Excerpts from a dataset
Segment Open

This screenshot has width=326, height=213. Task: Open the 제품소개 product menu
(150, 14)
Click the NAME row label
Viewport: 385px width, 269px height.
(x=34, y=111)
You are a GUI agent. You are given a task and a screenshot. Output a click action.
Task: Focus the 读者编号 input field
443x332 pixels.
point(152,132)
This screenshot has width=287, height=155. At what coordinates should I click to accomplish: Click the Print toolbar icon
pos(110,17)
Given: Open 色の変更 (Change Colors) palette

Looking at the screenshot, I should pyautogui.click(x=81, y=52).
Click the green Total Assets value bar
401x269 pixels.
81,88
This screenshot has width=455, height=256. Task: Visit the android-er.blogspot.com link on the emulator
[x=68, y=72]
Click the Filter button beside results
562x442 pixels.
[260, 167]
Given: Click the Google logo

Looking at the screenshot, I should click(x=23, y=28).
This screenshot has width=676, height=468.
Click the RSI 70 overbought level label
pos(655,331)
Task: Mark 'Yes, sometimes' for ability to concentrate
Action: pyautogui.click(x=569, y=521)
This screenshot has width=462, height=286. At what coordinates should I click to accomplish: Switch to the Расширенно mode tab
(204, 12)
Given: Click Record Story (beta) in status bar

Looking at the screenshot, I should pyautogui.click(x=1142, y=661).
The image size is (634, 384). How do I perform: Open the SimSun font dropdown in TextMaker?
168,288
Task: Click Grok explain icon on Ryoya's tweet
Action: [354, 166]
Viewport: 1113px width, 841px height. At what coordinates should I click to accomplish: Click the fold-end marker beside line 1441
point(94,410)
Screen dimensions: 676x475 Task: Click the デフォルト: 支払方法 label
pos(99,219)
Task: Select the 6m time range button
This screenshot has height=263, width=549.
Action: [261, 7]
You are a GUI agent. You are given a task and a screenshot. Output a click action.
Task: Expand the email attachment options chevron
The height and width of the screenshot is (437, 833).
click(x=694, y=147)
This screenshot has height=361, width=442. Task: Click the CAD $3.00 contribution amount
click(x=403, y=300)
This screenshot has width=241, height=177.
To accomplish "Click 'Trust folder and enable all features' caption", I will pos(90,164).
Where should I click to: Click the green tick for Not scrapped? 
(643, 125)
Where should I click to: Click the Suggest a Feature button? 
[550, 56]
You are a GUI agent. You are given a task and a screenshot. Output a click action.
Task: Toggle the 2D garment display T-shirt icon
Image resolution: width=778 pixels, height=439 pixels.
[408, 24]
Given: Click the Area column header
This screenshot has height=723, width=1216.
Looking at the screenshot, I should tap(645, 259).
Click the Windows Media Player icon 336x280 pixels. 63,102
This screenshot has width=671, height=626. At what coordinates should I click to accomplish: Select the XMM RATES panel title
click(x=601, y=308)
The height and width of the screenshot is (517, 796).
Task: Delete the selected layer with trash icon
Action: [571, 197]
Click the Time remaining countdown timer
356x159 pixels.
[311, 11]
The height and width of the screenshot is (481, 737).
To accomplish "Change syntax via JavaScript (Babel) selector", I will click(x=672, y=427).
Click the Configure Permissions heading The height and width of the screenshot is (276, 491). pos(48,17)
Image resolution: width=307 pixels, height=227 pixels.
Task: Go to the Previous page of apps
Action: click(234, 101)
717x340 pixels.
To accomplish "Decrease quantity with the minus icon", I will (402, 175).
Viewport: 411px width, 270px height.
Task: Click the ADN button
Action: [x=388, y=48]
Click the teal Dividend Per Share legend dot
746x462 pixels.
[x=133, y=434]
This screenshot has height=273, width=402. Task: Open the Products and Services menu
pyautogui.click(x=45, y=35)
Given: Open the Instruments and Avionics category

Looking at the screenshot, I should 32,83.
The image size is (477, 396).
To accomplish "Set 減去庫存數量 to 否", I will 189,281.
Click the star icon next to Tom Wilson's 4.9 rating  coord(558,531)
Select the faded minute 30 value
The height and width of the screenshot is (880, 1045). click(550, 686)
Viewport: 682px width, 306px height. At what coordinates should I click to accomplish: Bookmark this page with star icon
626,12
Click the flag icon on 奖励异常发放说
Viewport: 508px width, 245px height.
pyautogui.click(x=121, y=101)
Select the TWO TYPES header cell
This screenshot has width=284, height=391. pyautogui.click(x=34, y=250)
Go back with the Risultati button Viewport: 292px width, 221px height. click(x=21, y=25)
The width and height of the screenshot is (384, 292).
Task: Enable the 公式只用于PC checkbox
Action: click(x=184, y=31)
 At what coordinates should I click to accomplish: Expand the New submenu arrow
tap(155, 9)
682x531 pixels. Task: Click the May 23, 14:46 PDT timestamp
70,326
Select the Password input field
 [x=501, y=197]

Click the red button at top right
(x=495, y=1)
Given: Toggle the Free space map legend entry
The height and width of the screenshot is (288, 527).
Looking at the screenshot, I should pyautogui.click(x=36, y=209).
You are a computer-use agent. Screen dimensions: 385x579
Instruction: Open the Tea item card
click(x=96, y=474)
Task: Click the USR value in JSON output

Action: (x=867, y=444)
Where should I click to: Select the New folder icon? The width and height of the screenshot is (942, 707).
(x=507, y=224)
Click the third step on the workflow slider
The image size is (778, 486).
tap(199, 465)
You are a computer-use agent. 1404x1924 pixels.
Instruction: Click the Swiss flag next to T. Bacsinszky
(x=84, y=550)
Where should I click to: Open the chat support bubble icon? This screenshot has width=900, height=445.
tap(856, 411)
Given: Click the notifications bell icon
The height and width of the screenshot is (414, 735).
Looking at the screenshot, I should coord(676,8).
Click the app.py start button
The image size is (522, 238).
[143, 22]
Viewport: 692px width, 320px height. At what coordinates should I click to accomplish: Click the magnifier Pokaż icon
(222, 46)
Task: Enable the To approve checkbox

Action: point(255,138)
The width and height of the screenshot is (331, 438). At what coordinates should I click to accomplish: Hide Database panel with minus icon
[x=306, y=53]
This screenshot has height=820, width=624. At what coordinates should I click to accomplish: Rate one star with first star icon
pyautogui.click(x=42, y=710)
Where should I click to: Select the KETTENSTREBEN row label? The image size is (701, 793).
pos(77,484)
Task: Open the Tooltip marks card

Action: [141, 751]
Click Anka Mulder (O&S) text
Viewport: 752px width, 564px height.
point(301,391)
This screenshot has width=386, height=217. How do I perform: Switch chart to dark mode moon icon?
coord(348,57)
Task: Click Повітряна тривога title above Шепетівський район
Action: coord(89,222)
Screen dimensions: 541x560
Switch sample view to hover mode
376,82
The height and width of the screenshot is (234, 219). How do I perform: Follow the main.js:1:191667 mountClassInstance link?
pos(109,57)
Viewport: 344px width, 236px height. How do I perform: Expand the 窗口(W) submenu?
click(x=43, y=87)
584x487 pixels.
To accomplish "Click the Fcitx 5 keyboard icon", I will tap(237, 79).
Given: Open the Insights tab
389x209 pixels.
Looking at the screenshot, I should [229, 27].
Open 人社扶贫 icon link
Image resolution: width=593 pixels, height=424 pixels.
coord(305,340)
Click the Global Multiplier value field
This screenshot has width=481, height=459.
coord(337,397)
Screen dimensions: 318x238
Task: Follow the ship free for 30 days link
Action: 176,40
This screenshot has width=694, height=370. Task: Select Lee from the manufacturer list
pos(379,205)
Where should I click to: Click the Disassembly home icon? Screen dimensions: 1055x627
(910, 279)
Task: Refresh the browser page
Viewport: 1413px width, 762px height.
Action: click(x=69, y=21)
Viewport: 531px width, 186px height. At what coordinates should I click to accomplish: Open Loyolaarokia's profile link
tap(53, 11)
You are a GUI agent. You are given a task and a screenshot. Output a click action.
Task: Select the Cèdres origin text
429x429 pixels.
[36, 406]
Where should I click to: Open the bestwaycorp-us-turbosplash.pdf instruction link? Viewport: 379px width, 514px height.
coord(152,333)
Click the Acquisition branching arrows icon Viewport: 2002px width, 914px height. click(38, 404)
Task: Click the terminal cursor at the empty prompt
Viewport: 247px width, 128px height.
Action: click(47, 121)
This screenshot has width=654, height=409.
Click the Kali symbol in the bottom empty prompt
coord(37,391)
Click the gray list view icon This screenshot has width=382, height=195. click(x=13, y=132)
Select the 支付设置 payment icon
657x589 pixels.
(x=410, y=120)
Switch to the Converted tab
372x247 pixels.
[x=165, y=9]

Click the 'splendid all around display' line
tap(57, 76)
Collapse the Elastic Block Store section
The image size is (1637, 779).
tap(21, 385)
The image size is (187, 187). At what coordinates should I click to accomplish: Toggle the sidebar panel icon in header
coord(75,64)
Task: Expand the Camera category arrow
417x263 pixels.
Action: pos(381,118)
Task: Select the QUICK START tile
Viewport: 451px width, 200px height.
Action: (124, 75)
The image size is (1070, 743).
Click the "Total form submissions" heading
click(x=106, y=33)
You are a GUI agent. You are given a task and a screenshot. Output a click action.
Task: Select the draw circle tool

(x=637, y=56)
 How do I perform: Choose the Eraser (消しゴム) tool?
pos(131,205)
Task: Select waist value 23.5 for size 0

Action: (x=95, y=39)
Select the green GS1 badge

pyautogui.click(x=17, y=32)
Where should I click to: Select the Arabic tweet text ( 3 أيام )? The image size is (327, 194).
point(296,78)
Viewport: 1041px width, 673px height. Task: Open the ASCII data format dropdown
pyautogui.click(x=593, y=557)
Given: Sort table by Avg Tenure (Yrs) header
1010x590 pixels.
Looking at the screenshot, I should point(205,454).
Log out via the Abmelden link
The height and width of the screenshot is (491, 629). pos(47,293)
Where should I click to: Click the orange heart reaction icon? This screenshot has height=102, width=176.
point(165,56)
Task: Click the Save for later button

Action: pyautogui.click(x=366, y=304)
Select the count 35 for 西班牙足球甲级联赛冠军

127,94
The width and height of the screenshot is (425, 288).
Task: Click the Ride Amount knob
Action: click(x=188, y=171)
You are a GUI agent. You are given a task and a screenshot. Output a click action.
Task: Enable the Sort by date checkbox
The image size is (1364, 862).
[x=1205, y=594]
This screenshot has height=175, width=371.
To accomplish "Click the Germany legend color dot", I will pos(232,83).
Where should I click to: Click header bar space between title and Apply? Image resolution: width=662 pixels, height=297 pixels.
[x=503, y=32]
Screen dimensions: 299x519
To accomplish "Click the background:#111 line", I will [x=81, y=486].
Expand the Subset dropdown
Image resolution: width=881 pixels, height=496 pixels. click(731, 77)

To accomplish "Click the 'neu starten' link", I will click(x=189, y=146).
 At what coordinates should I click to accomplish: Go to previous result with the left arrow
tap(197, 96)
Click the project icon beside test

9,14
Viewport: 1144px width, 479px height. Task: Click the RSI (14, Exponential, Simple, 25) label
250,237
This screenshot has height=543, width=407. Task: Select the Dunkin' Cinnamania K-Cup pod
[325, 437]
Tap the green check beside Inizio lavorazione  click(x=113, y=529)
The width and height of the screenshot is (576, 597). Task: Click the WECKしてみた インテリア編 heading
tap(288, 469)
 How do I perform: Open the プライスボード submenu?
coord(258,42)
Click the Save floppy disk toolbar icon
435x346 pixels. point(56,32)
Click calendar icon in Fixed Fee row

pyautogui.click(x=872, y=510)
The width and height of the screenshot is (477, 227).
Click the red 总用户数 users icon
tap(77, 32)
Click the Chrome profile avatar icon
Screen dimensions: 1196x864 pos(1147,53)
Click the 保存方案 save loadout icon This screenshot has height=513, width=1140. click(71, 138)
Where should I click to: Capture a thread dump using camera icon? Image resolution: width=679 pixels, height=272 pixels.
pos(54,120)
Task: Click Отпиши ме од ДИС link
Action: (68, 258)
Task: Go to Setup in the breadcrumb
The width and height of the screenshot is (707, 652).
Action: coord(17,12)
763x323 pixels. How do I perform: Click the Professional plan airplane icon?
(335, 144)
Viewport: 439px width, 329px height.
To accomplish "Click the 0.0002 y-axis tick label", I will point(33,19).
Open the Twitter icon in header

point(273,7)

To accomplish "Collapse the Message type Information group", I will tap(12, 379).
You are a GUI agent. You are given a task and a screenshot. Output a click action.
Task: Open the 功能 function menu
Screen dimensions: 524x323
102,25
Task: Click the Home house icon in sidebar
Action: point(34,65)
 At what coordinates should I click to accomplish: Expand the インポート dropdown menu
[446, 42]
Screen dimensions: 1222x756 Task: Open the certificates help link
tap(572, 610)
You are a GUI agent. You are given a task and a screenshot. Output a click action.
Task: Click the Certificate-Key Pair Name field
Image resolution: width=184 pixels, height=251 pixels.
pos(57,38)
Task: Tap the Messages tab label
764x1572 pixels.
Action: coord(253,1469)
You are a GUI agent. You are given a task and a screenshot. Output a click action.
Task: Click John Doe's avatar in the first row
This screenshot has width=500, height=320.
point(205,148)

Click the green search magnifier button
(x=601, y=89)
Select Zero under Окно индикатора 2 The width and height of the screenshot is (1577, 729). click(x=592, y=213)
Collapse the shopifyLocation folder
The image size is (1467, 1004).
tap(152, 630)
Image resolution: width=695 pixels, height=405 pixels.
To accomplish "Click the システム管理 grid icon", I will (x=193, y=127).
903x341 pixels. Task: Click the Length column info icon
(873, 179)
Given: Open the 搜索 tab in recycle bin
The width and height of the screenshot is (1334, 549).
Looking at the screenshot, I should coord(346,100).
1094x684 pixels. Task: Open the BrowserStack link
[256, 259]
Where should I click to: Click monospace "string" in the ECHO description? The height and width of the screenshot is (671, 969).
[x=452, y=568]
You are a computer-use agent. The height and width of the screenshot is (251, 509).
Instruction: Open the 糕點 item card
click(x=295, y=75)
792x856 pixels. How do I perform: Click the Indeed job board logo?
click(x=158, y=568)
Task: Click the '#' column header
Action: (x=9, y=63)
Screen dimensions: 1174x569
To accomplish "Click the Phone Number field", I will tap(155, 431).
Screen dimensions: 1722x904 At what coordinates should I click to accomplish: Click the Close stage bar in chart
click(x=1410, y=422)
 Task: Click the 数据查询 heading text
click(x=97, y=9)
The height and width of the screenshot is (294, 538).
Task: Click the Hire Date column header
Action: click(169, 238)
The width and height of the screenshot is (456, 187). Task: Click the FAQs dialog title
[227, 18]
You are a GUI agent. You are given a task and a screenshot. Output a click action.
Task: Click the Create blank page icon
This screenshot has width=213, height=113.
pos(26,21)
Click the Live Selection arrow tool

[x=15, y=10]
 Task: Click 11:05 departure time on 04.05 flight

Segment Closed

_EXERCISE REQUIREMENTS:_
Show every line above in which the word "computer" appears.

_EXERCISE ANSWER:_
You are a computer-use agent. Screen dimensions: 385x579
You are a computer-use agent. 1404x1924 pixels.
You are a computer-use agent. The height and width of the screenshot is (251, 509).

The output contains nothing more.